一般的に麻酔とは、外科手術という極限状態の患者さんの全身状態を集中管理し手術を円滑に行う為の、手術と同等な高度な手技であるといえます。
人類誕生から10万年ですが、手術が行われるようになったのはたったここ200年程度です。当たり前のことですが人間の体は手術に順応するようには出来ていません。治療のための手術も、人体からすると大怪我を受けた事と何ら変わりありません。

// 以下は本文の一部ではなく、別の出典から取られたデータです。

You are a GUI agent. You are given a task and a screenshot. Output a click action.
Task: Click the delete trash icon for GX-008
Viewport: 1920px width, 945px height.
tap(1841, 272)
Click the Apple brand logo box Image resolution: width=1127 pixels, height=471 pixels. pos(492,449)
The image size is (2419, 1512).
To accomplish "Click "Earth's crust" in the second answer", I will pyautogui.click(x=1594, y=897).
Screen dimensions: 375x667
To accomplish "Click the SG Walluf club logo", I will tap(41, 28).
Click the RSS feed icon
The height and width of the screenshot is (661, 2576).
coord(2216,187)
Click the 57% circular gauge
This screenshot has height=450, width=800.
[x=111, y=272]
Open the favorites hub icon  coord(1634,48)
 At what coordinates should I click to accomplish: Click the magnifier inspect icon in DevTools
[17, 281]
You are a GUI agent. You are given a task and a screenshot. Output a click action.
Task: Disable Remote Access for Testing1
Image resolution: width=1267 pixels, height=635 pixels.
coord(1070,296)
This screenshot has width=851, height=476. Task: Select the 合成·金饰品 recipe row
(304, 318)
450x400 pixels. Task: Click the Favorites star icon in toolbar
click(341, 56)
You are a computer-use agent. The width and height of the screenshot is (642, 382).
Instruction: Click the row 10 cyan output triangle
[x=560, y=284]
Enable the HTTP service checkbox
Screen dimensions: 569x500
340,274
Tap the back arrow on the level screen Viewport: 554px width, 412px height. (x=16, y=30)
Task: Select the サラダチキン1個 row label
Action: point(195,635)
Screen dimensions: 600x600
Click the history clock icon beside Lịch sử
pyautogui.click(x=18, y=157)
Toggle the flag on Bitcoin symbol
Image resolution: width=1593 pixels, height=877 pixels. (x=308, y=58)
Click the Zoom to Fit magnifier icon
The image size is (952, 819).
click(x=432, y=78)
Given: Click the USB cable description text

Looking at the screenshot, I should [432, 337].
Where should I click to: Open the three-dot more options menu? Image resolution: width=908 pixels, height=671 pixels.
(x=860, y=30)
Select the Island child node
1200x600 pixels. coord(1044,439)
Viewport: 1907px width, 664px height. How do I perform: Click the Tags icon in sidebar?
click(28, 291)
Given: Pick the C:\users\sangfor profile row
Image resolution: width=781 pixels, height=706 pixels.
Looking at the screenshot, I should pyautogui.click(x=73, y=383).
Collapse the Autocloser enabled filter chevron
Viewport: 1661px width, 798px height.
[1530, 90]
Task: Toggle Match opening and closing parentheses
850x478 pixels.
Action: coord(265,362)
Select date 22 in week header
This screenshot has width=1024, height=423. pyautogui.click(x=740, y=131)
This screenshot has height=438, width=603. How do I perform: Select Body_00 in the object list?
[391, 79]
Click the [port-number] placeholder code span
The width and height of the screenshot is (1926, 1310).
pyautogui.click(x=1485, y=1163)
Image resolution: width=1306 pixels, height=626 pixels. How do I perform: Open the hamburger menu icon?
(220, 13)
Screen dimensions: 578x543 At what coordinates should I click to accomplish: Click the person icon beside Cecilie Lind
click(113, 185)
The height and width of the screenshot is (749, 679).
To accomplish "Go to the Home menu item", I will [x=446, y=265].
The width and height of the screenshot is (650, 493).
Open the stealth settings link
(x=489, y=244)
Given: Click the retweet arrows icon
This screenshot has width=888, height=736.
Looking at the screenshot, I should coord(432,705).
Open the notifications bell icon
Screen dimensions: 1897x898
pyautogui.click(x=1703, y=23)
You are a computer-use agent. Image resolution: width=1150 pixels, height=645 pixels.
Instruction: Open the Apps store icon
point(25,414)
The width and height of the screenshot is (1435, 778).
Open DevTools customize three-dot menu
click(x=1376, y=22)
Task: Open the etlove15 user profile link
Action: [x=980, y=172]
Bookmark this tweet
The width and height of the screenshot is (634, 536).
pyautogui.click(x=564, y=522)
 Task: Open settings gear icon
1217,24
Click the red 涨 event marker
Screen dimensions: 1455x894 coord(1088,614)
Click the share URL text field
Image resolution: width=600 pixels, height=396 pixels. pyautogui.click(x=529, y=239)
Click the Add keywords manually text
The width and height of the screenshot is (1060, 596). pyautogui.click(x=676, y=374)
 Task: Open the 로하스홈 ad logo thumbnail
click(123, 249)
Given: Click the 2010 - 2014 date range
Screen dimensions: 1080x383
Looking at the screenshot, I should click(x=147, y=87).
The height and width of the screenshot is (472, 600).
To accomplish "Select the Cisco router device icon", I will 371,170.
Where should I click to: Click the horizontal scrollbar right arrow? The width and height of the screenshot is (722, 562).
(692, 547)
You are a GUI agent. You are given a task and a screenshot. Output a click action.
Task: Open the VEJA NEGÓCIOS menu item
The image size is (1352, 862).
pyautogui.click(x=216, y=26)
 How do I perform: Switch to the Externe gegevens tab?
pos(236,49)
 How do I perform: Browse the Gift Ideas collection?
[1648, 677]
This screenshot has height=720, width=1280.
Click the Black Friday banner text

人体は大怪我に対しあらゆる防御と、疼痛という非常事態警報を打ち鳴らし、ストレスに対し反撃を試みます。
麻酔科医は疼痛を遮断し有害反射を止め、全身麻酔では意識も消失させ筋の緊張も取り有効な呼吸を維持するために人工呼吸を行います。そして術中のあらゆる事態に対応し、生体の恒常性を維持させます。これが麻酔であり麻酔医の仕事と言えます。
麻酔の進歩
手術の進歩は麻酔の進歩無しには成しえません。日本では昭和25年に初めて気管内挿管の麻酔が紹介されたことにより麻酔の劇的な進歩が進み、外科手術も飛躍的に向上しました。長時間の手術が可能になり、全ての臓器の手術を行えるようになりました。
新しい吸入麻酔薬や静脈麻酔薬、筋弛緩薬が次々に開発され、より安全に、より早い麻酔導入と覚醒が可能となりました。術中モニターも進化し、簡便に血中酸素飽和度を計測できるパルスオキシメーターなどは、今では麻酔に限らずあらゆる検査の必需品となっています。
疼痛対策については術中だけではなく、術後も行われるようになってきています。硬膜外麻酔の持続注入により術後も痛くない手術が一般的になっています。
当院の麻酔について
当院では、大分大学医学部麻酔科の御協力と御指導を受け常に最新の麻酔施行を心掛けており、年間200件前後の全身麻酔を行っています。